[Data records]
-*-

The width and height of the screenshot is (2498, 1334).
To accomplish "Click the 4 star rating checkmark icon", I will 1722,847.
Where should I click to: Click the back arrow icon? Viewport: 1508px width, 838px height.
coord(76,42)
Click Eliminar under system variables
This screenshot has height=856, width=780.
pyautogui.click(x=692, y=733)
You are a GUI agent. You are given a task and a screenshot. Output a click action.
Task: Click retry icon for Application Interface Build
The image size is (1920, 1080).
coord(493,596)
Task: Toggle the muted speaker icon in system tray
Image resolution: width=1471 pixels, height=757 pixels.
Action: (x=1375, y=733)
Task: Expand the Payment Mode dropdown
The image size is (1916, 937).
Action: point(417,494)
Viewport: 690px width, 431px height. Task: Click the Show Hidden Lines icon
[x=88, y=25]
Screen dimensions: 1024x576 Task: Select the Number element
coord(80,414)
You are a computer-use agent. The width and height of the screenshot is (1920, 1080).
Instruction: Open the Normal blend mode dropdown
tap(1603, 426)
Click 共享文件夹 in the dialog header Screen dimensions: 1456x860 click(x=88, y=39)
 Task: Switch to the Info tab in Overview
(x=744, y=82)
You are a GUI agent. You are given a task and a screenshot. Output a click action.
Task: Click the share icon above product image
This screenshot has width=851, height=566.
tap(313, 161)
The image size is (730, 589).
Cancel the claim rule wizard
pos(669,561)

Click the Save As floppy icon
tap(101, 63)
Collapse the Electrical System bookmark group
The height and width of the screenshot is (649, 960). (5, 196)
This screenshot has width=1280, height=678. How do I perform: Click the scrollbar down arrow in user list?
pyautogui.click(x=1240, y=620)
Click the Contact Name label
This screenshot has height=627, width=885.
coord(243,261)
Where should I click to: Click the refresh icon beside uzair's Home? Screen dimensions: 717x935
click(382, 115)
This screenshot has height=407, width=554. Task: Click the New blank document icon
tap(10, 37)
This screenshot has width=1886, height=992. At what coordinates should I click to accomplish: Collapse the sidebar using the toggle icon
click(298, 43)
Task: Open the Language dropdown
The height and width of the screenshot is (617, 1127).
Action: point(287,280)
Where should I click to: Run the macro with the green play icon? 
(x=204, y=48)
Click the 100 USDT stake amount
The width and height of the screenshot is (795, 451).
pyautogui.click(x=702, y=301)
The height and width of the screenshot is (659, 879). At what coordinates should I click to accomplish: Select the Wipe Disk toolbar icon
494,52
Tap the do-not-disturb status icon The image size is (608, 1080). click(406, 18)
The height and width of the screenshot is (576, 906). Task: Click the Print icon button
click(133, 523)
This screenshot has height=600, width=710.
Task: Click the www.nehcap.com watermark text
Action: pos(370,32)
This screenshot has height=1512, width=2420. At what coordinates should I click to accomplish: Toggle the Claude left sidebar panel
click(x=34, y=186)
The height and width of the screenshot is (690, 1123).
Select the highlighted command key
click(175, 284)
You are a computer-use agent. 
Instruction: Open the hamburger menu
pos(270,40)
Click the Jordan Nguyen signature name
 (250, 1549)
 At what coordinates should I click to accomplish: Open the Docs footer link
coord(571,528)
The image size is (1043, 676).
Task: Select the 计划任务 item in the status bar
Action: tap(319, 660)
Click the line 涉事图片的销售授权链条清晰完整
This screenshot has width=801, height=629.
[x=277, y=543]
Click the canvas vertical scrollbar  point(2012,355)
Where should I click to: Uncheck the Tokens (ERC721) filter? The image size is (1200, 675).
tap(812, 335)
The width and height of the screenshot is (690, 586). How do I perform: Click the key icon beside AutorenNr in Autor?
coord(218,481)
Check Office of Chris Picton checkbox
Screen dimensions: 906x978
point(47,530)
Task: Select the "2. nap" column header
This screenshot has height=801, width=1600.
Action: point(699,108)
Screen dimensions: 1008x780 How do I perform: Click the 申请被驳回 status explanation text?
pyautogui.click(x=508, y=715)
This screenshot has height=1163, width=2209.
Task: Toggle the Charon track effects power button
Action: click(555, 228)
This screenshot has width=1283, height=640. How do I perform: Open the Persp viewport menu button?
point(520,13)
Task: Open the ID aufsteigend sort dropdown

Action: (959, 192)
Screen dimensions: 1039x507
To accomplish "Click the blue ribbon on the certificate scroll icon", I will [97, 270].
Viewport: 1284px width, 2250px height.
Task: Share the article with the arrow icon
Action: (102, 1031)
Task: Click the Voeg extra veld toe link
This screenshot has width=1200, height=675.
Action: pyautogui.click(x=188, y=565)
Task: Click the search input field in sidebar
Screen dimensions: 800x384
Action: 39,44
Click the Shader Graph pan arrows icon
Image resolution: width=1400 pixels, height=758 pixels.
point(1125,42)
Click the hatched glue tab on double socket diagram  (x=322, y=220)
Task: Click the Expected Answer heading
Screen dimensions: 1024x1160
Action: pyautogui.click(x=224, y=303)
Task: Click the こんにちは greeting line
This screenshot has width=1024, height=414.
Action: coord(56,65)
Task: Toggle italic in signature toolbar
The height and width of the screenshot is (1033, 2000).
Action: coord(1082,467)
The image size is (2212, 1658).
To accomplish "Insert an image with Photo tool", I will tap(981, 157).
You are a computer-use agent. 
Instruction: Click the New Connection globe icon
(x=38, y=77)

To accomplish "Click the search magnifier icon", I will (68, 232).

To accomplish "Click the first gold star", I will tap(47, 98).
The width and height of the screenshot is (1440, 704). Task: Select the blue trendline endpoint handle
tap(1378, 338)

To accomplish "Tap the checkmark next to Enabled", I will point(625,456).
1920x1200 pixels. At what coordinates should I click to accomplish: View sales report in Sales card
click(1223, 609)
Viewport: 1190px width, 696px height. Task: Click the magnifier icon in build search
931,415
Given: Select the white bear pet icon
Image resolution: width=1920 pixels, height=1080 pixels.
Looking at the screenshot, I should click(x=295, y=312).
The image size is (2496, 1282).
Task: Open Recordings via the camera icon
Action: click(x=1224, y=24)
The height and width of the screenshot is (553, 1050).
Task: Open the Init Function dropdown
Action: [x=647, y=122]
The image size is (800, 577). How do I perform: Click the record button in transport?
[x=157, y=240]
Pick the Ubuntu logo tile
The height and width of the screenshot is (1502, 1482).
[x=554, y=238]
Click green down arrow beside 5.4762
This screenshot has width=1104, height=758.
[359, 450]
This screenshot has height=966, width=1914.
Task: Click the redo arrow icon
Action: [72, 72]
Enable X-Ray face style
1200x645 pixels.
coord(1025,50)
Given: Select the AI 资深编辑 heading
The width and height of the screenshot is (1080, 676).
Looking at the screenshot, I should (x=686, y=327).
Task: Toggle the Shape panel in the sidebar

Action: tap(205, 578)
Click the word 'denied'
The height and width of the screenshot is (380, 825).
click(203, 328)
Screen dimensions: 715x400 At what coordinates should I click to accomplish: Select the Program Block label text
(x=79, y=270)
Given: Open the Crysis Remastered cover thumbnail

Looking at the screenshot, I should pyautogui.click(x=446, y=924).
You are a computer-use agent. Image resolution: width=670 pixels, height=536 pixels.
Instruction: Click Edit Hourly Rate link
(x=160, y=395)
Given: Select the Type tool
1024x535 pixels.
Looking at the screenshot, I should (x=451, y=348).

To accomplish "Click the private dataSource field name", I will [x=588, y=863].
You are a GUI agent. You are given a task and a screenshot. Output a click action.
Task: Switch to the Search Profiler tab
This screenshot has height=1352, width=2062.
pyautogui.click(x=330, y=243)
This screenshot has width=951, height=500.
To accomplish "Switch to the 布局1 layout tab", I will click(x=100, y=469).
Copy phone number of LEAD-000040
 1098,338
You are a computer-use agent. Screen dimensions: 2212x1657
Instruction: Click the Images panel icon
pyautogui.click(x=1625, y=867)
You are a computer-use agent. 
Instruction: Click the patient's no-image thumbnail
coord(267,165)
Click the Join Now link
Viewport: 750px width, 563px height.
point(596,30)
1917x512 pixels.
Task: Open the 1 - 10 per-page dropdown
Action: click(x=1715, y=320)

-*-

**TO DO:**
Please rewrite everything from the line containing "Task: Click the こんにちは greeting line" down to the line containing "will tap(47, 98).", both included, with the requests unchanged and every click coordinate in the answers scaled by 0.4 and rounded to the nearest whole number, halves rounding up.

**REPLY TO THE TASK:**
Task: Click the こんにちは greeting line
This screenshot has width=1024, height=414.
Action: coord(22,26)
Task: Toggle italic in signature toolbar
The height and width of the screenshot is (1033, 2000).
Action: coord(433,187)
The image size is (2212, 1658).
To accomplish "Insert an image with Photo tool", I will tap(392, 63).
You are a computer-use agent. 
Instruction: Click the New Connection globe icon
(x=15, y=31)

To accomplish "Click the search magnifier icon", I will (27, 93).

To accomplish "Click the first gold star", I will tap(19, 39).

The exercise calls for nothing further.